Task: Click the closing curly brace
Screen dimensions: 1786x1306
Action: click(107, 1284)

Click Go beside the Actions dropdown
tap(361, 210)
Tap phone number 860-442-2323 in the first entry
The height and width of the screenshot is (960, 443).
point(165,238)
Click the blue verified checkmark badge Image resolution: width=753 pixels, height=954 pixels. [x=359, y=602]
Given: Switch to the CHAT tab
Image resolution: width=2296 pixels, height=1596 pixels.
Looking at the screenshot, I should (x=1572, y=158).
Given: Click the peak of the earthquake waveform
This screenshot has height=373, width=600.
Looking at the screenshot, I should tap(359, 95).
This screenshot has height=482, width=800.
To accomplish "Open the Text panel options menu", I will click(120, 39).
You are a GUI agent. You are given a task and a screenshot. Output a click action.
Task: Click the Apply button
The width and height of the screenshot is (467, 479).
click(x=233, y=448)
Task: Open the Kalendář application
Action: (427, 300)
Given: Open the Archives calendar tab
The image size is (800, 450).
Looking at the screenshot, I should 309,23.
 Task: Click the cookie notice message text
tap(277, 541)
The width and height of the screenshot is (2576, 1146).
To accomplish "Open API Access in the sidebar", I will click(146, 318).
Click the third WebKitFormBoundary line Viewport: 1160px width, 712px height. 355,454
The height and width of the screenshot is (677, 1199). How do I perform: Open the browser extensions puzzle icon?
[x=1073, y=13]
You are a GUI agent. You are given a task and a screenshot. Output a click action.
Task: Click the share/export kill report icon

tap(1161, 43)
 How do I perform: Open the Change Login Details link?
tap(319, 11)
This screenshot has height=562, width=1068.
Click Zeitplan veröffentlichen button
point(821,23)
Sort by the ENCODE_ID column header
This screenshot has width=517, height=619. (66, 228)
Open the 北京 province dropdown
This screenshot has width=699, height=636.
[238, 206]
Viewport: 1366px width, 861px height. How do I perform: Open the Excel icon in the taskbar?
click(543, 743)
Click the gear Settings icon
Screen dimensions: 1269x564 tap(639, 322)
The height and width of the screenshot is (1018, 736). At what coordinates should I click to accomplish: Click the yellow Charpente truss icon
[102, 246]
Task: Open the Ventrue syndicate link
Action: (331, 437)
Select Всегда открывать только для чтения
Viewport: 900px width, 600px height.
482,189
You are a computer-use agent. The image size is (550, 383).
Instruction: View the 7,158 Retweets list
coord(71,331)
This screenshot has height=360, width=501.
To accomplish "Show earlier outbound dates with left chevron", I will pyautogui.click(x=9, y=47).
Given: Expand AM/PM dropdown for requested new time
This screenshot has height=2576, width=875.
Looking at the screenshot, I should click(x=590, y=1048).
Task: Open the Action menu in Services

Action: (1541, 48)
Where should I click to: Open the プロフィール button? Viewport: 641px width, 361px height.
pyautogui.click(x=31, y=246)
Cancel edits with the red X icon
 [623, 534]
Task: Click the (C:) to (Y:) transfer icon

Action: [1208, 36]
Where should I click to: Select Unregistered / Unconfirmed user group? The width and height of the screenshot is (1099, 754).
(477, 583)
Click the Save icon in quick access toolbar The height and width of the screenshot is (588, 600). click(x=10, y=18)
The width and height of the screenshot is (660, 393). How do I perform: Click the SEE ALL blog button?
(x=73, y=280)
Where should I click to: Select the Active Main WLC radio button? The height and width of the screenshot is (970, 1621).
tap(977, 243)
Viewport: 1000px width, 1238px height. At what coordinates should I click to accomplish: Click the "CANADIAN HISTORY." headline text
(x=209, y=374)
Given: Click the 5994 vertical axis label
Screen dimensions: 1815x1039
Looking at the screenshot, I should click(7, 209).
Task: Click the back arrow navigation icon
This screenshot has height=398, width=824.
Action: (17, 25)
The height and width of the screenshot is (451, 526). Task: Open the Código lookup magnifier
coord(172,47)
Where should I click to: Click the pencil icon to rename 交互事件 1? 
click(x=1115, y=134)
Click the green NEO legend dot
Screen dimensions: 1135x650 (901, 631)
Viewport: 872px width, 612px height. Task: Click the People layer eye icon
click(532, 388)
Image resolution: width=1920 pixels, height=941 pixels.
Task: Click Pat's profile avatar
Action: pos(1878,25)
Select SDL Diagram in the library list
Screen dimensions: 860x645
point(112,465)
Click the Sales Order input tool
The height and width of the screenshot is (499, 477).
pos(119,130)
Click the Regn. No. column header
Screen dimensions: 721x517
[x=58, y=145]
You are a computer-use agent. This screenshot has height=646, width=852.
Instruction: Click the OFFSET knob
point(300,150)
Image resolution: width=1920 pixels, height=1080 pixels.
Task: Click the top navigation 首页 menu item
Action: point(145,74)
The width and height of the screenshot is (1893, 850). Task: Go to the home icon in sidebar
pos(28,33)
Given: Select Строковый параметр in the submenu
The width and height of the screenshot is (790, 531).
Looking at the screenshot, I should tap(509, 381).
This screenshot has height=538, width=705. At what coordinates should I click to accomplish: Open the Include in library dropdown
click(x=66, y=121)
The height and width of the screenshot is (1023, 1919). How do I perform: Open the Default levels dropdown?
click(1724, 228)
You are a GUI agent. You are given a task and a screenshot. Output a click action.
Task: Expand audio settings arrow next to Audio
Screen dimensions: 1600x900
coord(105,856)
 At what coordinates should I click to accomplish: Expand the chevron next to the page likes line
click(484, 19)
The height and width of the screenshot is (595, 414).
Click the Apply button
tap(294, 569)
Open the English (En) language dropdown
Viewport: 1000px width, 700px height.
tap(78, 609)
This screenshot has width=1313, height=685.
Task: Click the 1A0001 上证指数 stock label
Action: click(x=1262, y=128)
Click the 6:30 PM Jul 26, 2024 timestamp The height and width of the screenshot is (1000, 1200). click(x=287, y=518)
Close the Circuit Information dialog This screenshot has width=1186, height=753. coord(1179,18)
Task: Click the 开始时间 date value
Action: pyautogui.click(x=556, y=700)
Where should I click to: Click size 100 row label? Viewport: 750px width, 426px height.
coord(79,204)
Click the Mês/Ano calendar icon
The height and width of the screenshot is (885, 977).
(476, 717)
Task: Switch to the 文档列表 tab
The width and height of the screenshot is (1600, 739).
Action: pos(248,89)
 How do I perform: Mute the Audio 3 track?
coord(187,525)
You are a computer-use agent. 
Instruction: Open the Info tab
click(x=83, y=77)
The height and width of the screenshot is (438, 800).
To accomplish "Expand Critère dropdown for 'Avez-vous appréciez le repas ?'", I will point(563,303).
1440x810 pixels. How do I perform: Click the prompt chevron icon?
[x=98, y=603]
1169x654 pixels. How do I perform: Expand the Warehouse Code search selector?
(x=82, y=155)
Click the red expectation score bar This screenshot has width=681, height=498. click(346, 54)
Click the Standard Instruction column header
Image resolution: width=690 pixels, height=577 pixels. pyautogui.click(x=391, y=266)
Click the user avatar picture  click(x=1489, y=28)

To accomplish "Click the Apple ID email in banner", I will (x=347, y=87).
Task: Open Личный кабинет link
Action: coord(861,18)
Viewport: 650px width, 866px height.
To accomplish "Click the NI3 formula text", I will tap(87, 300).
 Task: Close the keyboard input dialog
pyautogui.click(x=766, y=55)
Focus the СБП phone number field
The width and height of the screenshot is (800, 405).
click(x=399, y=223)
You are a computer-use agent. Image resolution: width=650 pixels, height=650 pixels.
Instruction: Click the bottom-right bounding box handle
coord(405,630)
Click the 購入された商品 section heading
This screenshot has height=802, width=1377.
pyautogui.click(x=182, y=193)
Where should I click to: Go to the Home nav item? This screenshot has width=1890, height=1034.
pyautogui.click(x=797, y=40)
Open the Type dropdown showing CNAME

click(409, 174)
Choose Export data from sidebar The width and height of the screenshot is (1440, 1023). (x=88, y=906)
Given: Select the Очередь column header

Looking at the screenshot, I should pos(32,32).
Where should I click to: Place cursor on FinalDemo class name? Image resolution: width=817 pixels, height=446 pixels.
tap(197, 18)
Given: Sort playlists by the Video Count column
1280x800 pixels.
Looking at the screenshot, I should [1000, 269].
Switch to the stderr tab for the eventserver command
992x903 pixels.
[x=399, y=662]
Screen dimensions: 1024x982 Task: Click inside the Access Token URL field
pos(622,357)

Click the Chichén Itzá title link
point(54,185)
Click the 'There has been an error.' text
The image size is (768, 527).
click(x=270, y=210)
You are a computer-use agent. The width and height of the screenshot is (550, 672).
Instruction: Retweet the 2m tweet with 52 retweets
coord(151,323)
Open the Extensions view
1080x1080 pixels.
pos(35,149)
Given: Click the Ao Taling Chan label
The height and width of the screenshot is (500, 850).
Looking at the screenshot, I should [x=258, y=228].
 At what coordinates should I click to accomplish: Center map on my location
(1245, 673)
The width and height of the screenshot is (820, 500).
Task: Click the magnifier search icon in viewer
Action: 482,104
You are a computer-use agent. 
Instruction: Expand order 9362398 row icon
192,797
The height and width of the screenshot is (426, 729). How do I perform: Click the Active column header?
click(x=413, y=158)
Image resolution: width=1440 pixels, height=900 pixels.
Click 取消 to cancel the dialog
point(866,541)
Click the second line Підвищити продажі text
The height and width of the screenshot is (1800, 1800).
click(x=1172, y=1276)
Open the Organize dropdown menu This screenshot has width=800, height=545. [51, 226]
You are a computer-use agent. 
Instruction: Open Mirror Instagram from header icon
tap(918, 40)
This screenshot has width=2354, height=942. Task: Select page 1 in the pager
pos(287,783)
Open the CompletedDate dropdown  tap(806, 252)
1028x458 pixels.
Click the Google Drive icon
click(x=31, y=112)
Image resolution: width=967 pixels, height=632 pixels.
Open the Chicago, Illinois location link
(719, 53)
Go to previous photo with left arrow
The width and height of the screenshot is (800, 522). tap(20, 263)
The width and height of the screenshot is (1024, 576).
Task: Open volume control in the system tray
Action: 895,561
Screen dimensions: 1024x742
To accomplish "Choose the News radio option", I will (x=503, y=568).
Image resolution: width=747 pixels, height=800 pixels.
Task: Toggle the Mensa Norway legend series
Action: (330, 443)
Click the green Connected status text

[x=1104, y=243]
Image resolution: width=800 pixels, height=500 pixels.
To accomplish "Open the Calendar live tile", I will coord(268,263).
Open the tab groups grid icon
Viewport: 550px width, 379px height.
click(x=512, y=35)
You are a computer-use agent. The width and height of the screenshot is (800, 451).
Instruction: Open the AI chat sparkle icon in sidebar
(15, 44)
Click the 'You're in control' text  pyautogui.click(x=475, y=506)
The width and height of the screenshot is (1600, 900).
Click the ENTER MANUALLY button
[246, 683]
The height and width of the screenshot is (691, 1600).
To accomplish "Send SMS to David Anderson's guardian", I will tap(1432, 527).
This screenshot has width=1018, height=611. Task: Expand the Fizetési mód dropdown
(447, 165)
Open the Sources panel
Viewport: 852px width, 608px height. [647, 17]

Exercise aim: Output should match, line for line, the stretch of the material above from the line holding "Click the green NEO legend dot" through the line holding "Given: Select Строковый".

Exercise response:
Click the green NEO legend dot
Screen dimensions: 1135x650 (901, 631)
Viewport: 872px width, 612px height. Task: Click the People layer eye icon
click(532, 388)
Image resolution: width=1920 pixels, height=941 pixels.
Task: Click Pat's profile avatar
Action: pos(1878,25)
Select SDL Diagram in the library list
Screen dimensions: 860x645
point(112,465)
Click the Sales Order input tool
The height and width of the screenshot is (499, 477).
pos(119,130)
Click the Regn. No. column header
Screen dimensions: 721x517
[x=58, y=145]
You are a computer-use agent. This screenshot has height=646, width=852.
Instruction: Click the OFFSET knob
point(300,150)
Image resolution: width=1920 pixels, height=1080 pixels.
Task: Click the top navigation 首页 menu item
Action: point(145,74)
The width and height of the screenshot is (1893, 850). Task: Go to the home icon in sidebar
pos(28,33)
Given: Select Строковый параметр in the submenu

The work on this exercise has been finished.